Last quarter Moody's Rating Service raised the credit rating of 150 banks using a new criteria based on countries likely to provide a bailout in a banking crisis. This is a far cry from rating the credit worthiness based on a banks balance sheet and ability to service debt. After being questioned on the revisions by Merrill Lynch and JPMorgan Chase, Moody's has now decided to reverse the decision to use bailout possibilities for their ratings.
According to Moody's, some banks will have their ratings lowered by two to three grades based on the revisions. This creates a problem for Moody's as they will have lost confidence in the banks they are downgrading and adding to the confidence lost when they revised the ratings in the first place.
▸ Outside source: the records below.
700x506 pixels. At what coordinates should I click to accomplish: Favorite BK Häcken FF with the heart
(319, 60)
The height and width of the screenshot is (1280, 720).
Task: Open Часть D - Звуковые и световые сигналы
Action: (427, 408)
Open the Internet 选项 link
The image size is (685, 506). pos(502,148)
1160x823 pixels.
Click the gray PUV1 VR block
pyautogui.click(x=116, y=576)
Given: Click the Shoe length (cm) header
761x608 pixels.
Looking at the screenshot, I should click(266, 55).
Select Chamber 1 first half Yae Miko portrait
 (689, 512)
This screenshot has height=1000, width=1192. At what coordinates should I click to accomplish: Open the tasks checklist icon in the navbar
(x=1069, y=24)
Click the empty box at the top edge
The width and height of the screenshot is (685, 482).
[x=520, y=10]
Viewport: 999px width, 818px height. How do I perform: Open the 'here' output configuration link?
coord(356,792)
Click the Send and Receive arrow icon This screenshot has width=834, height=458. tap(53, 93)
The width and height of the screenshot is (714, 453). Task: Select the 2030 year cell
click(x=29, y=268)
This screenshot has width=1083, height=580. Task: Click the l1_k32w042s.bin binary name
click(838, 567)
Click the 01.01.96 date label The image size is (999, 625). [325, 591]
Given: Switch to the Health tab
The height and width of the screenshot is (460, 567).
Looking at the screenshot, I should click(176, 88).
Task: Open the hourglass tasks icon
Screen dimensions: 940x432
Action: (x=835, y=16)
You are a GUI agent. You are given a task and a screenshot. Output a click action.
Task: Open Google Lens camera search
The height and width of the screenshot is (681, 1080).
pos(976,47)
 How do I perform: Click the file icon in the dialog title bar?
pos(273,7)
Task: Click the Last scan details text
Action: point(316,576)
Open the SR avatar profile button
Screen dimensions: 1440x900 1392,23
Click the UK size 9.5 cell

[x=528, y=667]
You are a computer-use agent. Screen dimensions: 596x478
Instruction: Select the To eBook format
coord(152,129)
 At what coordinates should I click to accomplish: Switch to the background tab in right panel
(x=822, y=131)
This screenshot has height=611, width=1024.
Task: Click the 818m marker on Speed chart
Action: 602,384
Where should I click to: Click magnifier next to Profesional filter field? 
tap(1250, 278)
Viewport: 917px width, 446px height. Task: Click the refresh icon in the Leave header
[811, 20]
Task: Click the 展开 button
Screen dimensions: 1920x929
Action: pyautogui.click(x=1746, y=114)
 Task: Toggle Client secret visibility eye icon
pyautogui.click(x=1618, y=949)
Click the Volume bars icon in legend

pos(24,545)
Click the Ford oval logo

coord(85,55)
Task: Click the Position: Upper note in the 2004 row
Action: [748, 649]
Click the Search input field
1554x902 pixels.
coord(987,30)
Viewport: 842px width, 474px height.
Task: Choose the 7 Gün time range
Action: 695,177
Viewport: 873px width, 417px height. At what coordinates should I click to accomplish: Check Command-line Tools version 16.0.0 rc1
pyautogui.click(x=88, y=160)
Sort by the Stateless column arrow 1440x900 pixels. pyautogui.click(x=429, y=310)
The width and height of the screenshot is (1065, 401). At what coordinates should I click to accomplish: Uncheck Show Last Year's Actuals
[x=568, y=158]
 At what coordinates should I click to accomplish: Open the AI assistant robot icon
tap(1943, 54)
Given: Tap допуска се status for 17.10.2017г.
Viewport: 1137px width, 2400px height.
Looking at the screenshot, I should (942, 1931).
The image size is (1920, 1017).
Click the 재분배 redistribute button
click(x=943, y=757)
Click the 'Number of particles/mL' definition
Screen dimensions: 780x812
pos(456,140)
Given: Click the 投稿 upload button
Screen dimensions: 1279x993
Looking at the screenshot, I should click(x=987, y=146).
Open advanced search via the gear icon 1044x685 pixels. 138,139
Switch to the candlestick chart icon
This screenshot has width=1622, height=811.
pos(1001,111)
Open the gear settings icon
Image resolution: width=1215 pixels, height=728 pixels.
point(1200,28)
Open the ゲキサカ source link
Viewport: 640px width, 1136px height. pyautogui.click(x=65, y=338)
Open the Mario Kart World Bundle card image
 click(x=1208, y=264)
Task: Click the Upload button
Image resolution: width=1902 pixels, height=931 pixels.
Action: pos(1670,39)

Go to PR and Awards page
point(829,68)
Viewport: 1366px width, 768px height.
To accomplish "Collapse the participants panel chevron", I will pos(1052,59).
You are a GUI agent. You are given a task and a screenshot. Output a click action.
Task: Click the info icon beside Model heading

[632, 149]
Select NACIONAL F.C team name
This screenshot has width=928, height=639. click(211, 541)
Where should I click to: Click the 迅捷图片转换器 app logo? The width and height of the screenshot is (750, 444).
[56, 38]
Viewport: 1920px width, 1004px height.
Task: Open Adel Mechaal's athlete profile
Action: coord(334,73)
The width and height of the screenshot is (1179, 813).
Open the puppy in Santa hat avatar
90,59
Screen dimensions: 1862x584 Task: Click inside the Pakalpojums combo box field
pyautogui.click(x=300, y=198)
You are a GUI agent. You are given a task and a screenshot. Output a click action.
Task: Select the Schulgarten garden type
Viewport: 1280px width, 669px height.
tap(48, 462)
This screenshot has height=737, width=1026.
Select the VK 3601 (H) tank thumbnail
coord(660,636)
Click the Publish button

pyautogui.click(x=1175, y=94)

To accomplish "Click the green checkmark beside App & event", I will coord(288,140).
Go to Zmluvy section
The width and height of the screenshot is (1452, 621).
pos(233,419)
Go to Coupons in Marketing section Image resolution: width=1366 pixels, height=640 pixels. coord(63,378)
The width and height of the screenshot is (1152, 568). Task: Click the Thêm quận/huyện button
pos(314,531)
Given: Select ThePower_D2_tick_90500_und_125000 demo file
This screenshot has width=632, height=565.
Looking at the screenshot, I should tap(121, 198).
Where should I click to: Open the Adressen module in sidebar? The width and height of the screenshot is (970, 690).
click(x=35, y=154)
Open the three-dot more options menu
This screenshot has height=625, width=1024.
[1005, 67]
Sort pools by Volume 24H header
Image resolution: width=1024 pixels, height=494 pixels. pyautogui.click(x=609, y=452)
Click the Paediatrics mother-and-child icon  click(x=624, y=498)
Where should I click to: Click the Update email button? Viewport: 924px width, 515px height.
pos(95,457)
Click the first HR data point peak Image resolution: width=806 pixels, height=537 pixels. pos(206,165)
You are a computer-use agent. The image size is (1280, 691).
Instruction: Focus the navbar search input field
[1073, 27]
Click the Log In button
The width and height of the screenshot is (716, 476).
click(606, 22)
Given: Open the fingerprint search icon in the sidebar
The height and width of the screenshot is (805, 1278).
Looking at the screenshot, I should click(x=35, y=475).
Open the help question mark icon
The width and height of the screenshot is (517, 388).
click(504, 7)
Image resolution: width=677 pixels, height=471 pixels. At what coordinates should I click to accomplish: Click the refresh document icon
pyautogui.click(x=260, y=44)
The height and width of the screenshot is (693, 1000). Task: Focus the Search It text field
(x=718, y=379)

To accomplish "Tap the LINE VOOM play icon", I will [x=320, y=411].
This has reflected in Moody's stock price giving up over 11% since the beginning of the year.
In an
article from Bloomberg, Tom Jenkins, a senior credit research analyst at Royal Bank of Scotland Group Plc in London, said in an interview
"A lot of banks have been very upset, and it's going to take time to repair the bridge"
"I don't think this turnaround will necessarily be the magic pill"
And Merrill analyst Richard Thomas in London critized the ratings as
"perverse" the revision gave three Icelandic banks the same top Aaa ratings as the U.S. Treasury and Exxon Mobil Corp.
Moody's will be listing the banks and their credit rating changes later this evening.
Already in question is Moody's and S&P credit ratings on some bonds containing poor performing subprime mortgages and carrying a high bond rating. Could this be the turning point for credit risk awareness and the confidence in credit ratings?